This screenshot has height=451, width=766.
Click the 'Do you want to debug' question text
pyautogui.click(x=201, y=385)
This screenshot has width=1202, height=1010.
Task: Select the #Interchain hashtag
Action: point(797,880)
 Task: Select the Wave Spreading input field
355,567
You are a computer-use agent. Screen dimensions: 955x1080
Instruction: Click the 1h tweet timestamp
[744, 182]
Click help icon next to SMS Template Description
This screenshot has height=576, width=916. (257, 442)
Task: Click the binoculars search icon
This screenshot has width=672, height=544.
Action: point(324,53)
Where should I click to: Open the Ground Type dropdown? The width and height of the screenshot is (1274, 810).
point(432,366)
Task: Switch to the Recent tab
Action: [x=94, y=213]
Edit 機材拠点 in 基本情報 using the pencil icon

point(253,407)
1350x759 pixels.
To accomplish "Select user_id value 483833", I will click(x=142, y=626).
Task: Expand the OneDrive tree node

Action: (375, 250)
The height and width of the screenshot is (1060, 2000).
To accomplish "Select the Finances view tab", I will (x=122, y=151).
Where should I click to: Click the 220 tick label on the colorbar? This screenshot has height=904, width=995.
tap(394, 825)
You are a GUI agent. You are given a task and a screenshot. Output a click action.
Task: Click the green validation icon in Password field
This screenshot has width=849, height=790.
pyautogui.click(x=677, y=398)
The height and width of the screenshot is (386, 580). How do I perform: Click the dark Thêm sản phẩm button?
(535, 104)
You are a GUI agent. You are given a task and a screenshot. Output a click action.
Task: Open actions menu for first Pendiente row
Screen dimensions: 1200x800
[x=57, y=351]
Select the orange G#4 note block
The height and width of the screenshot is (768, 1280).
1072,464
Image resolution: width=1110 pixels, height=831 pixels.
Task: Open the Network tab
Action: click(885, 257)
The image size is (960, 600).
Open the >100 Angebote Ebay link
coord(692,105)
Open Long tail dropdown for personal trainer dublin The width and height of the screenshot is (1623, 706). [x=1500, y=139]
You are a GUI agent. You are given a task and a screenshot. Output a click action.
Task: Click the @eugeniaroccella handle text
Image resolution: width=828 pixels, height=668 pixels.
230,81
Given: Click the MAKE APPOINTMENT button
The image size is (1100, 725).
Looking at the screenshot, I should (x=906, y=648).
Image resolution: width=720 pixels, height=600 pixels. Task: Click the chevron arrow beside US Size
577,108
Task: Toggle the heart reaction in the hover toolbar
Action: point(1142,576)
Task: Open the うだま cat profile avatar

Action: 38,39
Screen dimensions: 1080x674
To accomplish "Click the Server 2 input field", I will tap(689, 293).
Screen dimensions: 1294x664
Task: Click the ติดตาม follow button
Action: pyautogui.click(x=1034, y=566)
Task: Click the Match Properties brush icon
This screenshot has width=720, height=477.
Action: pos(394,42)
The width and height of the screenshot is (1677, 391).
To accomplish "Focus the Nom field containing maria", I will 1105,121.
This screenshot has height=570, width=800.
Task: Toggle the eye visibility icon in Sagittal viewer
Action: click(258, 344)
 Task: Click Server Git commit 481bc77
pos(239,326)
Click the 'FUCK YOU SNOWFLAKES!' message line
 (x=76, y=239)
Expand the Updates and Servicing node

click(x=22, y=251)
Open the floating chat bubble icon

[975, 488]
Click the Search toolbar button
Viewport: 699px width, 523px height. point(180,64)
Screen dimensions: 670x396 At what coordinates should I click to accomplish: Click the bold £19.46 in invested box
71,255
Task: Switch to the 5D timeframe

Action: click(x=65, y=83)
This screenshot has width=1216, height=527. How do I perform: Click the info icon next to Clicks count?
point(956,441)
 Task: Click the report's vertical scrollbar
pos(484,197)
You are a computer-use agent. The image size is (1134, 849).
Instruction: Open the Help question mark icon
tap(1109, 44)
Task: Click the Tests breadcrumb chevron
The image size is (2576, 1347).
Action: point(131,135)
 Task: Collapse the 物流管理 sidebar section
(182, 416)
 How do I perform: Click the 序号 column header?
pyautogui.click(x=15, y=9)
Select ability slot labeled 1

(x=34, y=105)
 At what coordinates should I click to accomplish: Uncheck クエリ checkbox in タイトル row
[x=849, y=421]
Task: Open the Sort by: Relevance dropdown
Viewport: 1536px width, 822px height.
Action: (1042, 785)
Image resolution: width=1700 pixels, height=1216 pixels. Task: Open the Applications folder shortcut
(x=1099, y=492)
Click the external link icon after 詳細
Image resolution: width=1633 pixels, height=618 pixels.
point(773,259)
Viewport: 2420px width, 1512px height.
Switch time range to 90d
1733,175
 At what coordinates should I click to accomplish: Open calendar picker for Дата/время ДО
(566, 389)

########################################

**WHAT THE EXERCISE ASKS**
Scan the data above for the string "computer" and copy each line where it appears.

**COMPLETED TASK**
You are a computer-use agent. Screen dimensions: 955x1080
You are a computer-use agent. The image size is (1134, 849).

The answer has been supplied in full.